-------- Data supplied --------

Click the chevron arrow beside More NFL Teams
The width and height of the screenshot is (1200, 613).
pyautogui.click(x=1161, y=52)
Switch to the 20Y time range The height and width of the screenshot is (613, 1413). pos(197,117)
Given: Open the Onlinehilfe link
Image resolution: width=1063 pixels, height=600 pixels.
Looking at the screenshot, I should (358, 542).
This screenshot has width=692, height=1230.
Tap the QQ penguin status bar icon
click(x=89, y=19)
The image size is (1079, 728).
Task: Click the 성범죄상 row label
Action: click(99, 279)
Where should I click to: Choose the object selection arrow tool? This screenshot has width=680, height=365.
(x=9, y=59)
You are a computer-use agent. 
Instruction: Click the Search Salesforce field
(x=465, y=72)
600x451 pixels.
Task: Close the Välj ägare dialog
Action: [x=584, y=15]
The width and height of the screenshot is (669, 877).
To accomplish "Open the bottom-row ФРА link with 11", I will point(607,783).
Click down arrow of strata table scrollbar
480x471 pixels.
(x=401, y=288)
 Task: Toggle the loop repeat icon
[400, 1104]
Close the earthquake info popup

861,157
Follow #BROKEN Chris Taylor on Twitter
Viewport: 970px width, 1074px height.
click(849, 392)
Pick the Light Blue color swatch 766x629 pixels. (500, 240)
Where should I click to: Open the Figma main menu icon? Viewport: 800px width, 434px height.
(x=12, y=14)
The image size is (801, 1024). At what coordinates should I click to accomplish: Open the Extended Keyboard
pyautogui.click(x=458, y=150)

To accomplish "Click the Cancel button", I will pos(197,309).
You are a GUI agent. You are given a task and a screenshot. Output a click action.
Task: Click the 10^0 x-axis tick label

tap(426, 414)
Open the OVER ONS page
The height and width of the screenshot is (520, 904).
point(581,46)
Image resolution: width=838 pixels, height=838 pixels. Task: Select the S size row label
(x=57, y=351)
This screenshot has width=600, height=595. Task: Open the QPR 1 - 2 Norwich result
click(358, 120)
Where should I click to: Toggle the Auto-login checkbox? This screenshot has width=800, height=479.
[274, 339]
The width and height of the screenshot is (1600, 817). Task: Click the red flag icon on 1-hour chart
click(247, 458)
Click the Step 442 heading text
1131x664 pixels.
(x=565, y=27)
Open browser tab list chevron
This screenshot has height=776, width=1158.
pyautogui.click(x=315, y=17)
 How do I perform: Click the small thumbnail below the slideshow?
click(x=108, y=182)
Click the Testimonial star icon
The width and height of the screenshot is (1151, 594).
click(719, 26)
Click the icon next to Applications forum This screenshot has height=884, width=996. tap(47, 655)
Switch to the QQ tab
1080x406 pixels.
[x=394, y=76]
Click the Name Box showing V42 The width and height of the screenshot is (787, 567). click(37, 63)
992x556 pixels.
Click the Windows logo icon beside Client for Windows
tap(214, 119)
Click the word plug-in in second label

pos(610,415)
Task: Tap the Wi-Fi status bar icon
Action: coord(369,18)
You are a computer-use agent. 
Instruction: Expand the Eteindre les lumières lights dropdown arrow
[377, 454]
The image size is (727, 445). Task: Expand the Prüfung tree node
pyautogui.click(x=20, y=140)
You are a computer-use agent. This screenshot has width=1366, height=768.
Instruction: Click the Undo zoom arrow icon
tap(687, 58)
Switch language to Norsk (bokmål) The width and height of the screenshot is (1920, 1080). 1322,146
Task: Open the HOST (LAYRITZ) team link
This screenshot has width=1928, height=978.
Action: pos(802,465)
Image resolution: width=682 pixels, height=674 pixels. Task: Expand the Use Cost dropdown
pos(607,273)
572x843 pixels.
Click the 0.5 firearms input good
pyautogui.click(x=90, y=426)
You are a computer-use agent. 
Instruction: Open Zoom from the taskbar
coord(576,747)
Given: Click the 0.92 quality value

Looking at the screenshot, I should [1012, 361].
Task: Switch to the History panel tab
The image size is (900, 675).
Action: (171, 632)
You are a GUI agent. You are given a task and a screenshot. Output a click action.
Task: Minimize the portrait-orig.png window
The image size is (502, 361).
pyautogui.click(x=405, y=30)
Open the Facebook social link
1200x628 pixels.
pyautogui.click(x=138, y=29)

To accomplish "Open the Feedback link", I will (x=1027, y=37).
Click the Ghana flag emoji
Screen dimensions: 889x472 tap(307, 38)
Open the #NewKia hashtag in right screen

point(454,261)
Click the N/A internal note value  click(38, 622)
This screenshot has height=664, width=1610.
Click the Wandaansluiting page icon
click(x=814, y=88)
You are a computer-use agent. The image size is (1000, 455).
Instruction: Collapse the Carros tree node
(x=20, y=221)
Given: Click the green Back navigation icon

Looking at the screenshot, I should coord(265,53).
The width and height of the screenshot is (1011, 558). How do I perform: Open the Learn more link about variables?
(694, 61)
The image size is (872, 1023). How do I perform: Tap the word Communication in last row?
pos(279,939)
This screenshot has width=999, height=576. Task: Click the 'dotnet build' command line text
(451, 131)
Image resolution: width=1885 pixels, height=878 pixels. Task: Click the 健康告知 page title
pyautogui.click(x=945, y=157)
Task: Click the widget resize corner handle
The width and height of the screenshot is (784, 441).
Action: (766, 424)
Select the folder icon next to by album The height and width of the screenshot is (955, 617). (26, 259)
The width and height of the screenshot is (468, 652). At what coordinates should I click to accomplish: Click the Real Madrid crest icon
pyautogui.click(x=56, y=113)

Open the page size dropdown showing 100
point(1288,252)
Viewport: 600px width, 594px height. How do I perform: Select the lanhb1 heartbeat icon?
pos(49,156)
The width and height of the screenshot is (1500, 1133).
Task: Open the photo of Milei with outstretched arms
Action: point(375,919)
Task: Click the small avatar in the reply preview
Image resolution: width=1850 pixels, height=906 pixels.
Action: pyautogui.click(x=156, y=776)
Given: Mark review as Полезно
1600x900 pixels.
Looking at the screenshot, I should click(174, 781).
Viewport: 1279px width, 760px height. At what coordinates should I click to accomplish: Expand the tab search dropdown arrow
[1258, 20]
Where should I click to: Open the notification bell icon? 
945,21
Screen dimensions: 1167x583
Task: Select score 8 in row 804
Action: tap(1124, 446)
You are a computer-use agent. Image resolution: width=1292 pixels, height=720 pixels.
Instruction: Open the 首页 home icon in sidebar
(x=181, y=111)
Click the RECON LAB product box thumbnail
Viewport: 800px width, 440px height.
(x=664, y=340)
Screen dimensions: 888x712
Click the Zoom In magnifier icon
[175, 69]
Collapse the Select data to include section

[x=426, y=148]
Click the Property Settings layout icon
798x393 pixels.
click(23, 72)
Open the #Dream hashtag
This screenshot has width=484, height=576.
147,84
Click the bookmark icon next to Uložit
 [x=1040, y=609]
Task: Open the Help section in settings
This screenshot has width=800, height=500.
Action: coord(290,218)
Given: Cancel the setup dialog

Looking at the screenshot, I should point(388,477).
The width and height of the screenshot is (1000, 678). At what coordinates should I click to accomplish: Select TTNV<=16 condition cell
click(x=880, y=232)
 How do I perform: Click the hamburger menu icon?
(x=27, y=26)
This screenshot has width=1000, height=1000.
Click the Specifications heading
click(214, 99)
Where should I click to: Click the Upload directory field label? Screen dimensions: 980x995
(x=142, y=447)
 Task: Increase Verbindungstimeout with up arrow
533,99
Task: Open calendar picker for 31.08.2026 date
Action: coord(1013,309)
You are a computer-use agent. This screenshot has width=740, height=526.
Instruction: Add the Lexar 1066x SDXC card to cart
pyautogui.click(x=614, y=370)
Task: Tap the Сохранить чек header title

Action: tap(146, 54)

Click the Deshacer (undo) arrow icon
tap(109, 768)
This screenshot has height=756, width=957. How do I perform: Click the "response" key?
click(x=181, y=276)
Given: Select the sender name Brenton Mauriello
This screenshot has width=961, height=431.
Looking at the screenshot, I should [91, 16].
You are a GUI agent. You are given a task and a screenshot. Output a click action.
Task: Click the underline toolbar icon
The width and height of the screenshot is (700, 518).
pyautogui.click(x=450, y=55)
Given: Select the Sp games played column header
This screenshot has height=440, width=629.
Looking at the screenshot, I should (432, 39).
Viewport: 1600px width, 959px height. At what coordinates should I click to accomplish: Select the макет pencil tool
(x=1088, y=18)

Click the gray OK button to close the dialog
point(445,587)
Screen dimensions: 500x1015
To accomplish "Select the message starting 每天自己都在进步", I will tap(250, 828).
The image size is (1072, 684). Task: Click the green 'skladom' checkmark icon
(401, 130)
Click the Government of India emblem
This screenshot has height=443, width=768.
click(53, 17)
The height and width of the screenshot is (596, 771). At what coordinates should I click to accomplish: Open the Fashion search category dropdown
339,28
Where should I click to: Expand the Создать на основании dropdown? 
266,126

--------

Using the data above, show each line where "computer" occurs.

You are a computer-use agent. 
You are a computer-use agent. 
You are a computer-use agent. This screenshot has width=1366, height=768.
You are a computer-use agent. 
You are a computer-use agent. The image size is (1000, 455).
You are a computer-use agent. Image resolution: width=1292 pixels, height=720 pixels.
You are a computer-use agent. This screenshot has width=740, height=526.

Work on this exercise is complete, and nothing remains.